__Work item__
Beneath this instruction is a block of data; output from it exactly the lines that run from the one containing "Instruction: Click the filter funnel icon" through the one containing "Task: Click the Quota Session Limit title", inclusive.
>>>>
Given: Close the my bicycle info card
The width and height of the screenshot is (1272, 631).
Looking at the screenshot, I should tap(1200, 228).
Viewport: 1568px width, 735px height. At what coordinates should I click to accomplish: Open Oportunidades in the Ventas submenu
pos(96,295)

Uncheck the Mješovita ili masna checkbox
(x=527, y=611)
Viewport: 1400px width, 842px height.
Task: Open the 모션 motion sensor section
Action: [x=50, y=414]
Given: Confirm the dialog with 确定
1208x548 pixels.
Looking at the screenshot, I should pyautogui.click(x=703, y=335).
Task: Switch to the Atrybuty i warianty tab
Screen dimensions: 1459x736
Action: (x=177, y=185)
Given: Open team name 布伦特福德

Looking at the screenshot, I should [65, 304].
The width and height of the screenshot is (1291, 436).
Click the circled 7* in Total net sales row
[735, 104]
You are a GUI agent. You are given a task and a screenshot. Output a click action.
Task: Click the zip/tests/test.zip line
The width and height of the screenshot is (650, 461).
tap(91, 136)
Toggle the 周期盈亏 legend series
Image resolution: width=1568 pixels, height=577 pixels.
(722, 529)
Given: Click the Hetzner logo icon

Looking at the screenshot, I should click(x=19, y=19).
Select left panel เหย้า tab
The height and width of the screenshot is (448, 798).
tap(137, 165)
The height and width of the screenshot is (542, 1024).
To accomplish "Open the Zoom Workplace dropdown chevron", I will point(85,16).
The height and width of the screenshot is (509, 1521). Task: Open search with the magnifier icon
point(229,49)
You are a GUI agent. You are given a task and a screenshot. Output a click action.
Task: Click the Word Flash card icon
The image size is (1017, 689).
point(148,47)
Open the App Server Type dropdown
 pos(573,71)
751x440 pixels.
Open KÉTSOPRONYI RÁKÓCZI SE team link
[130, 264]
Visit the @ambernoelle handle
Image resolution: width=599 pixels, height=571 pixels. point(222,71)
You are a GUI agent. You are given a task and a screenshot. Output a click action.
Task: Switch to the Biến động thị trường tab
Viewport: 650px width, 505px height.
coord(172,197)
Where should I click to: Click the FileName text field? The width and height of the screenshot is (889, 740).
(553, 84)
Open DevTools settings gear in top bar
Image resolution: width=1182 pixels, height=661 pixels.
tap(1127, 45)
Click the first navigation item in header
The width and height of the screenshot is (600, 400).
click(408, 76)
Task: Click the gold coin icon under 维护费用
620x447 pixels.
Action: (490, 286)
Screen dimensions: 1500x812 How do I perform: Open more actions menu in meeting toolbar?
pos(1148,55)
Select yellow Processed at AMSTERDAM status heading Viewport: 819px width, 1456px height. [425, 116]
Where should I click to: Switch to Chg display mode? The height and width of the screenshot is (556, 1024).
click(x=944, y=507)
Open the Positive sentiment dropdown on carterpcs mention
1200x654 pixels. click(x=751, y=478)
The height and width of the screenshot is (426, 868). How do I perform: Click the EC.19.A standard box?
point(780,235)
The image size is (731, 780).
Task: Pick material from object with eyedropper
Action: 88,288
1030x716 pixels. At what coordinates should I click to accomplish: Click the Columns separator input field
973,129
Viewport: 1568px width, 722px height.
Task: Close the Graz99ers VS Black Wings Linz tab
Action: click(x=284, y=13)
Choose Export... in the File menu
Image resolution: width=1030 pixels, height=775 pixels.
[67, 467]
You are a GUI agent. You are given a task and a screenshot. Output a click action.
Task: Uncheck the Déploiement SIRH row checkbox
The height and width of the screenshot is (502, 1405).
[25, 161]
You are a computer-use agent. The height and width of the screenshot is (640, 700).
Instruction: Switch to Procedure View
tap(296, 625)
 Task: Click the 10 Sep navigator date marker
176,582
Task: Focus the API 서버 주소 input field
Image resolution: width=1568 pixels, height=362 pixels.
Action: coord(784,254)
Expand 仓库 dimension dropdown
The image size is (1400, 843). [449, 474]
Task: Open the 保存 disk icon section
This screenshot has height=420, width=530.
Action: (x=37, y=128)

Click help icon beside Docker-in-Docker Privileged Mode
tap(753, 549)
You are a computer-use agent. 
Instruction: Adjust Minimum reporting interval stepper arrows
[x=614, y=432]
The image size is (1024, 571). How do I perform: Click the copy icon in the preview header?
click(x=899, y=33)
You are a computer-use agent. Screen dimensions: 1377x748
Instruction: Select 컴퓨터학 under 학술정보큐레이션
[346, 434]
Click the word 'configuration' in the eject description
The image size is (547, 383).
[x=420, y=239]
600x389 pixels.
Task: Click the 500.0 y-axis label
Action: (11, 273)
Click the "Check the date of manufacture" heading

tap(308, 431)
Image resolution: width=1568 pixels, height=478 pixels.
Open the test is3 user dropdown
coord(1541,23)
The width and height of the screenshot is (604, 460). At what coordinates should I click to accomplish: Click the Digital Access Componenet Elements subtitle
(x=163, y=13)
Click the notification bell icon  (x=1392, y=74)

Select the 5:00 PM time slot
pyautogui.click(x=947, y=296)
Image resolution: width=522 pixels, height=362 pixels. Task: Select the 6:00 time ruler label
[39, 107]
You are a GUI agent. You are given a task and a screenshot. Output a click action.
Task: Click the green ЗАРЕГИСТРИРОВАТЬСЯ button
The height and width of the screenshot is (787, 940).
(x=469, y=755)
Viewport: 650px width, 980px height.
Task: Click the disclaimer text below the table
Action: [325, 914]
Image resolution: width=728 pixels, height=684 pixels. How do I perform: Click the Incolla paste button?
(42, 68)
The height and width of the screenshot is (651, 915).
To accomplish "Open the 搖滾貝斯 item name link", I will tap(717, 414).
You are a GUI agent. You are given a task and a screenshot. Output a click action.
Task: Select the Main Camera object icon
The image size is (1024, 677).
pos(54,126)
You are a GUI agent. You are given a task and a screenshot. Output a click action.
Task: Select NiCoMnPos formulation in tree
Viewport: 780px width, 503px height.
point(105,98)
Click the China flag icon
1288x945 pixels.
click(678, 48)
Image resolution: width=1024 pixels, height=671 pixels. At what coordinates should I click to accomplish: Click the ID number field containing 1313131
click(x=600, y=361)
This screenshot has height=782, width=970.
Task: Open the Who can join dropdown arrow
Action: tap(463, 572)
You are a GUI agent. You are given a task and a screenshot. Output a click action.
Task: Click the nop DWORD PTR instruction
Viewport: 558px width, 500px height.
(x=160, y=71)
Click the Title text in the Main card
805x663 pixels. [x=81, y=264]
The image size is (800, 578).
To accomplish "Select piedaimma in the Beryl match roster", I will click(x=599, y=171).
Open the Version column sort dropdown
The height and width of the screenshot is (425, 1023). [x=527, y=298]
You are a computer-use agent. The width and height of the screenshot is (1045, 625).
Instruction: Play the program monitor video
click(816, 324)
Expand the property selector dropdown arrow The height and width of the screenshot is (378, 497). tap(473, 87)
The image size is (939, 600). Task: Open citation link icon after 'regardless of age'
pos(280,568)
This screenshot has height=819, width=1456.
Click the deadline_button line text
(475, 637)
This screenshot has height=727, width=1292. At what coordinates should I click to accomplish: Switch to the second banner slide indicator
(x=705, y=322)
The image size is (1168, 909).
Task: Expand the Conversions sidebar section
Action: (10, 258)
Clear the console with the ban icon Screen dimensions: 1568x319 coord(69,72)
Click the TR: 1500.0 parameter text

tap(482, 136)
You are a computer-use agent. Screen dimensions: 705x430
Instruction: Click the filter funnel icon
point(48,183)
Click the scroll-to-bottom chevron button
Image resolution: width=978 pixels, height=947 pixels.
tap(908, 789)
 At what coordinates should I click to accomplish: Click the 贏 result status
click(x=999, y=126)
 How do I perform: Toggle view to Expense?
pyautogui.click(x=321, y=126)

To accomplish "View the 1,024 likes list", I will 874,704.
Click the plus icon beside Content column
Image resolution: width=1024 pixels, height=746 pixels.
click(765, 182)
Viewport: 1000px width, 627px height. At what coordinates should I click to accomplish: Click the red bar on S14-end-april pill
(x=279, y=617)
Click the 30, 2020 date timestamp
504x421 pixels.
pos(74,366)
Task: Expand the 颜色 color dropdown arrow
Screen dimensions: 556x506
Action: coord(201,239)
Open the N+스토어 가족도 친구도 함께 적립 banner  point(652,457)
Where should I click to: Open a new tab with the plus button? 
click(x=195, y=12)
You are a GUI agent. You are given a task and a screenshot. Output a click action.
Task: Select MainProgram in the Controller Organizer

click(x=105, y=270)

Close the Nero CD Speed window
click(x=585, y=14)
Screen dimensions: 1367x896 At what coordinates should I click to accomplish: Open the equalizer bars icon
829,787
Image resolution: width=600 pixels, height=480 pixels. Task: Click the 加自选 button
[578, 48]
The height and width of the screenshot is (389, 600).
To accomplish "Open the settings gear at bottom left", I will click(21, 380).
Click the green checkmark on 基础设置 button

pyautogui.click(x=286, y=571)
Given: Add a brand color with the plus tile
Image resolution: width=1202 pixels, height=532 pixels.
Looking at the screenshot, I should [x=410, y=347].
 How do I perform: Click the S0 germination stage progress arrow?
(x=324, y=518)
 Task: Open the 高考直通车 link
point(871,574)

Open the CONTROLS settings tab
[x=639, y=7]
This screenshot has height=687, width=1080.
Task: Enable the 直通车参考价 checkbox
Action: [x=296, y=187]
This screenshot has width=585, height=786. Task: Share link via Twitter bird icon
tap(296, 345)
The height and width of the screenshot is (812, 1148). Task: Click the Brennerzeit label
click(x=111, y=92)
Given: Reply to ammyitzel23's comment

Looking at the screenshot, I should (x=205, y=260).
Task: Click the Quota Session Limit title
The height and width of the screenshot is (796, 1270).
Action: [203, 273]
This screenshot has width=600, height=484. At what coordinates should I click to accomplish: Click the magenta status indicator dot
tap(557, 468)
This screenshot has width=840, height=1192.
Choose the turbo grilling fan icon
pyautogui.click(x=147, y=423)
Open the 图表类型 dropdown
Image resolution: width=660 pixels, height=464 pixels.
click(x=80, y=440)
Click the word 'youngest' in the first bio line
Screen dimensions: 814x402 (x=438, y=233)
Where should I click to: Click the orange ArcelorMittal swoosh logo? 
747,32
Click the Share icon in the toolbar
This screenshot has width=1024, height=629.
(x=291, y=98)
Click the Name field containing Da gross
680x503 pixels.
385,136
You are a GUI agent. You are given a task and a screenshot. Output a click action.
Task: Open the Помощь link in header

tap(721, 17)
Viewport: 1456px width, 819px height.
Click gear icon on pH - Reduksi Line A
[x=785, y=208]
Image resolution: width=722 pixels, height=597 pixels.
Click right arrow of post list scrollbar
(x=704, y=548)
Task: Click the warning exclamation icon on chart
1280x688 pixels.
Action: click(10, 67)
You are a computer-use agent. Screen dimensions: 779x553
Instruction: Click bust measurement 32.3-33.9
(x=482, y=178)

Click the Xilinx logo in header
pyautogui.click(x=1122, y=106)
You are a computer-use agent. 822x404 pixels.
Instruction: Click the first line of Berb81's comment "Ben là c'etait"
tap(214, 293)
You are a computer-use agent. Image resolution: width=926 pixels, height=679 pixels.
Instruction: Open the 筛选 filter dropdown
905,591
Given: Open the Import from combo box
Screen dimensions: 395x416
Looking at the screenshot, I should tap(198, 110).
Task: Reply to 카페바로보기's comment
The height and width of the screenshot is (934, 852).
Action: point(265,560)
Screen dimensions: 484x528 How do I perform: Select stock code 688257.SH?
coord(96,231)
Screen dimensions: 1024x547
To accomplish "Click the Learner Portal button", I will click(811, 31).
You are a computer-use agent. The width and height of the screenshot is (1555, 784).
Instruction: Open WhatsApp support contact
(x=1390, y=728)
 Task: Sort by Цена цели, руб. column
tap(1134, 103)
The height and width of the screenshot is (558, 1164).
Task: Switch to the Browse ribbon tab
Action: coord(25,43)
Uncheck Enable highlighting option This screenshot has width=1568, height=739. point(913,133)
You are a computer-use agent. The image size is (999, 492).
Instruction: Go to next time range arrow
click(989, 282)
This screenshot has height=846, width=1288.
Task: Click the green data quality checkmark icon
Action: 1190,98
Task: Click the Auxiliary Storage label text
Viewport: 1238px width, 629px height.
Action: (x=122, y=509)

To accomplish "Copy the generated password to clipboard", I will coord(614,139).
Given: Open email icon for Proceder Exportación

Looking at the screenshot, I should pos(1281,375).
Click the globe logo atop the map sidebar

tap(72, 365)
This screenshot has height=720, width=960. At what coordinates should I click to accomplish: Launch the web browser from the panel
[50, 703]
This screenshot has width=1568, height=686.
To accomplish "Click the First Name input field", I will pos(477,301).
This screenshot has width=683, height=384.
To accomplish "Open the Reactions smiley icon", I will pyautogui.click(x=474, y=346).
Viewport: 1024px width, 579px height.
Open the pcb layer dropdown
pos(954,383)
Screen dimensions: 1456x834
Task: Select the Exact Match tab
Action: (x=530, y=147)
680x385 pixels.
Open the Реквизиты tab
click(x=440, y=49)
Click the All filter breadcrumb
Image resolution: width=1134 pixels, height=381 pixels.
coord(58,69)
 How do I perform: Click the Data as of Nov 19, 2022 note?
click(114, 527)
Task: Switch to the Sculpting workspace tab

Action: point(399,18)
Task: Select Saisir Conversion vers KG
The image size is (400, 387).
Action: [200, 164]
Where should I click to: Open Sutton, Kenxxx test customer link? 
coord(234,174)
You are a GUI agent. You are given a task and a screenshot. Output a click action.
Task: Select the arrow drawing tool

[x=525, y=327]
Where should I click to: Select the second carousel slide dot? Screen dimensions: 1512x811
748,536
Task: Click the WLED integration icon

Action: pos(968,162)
<<<<
__Written response__
Instruction: Click the filter funnel icon
point(48,183)
Click the scroll-to-bottom chevron button
Image resolution: width=978 pixels, height=947 pixels.
tap(908, 789)
 At what coordinates should I click to accomplish: Click the 贏 result status
click(x=999, y=126)
 How do I perform: Toggle view to Expense?
pyautogui.click(x=321, y=126)

To accomplish "View the 1,024 likes list", I will 874,704.
Click the plus icon beside Content column
Image resolution: width=1024 pixels, height=746 pixels.
click(765, 182)
Viewport: 1000px width, 627px height. At what coordinates should I click to accomplish: Click the red bar on S14-end-april pill
(x=279, y=617)
Click the 30, 2020 date timestamp
504x421 pixels.
pos(74,366)
Task: Expand the 颜色 color dropdown arrow
Screen dimensions: 556x506
Action: coord(201,239)
Open the N+스토어 가족도 친구도 함께 적립 banner  point(652,457)
Where should I click to: Open a new tab with the plus button? 
click(x=195, y=12)
You are a GUI agent. You are given a task and a screenshot. Output a click action.
Task: Select MainProgram in the Controller Organizer

click(x=105, y=270)

Close the Nero CD Speed window
click(x=585, y=14)
Screen dimensions: 1367x896 At what coordinates should I click to accomplish: Open the equalizer bars icon
829,787
Image resolution: width=600 pixels, height=480 pixels. Task: Click the 加自选 button
[578, 48]
The height and width of the screenshot is (389, 600).
To accomplish "Open the settings gear at bottom left", I will click(21, 380).
Click the green checkmark on 基础设置 button

pyautogui.click(x=286, y=571)
Given: Add a brand color with the plus tile
Image resolution: width=1202 pixels, height=532 pixels.
Looking at the screenshot, I should [x=410, y=347].
 How do I perform: Click the S0 germination stage progress arrow?
(x=324, y=518)
 Task: Open the 高考直通车 link
point(871,574)

Open the CONTROLS settings tab
[x=639, y=7]
This screenshot has height=687, width=1080.
Task: Enable the 直通车参考价 checkbox
Action: [x=296, y=187]
This screenshot has width=585, height=786. Task: Share link via Twitter bird icon
tap(296, 345)
The height and width of the screenshot is (812, 1148). Task: Click the Brennerzeit label
click(x=111, y=92)
Given: Reply to ammyitzel23's comment

Looking at the screenshot, I should (x=205, y=260).
Task: Click the Quota Session Limit title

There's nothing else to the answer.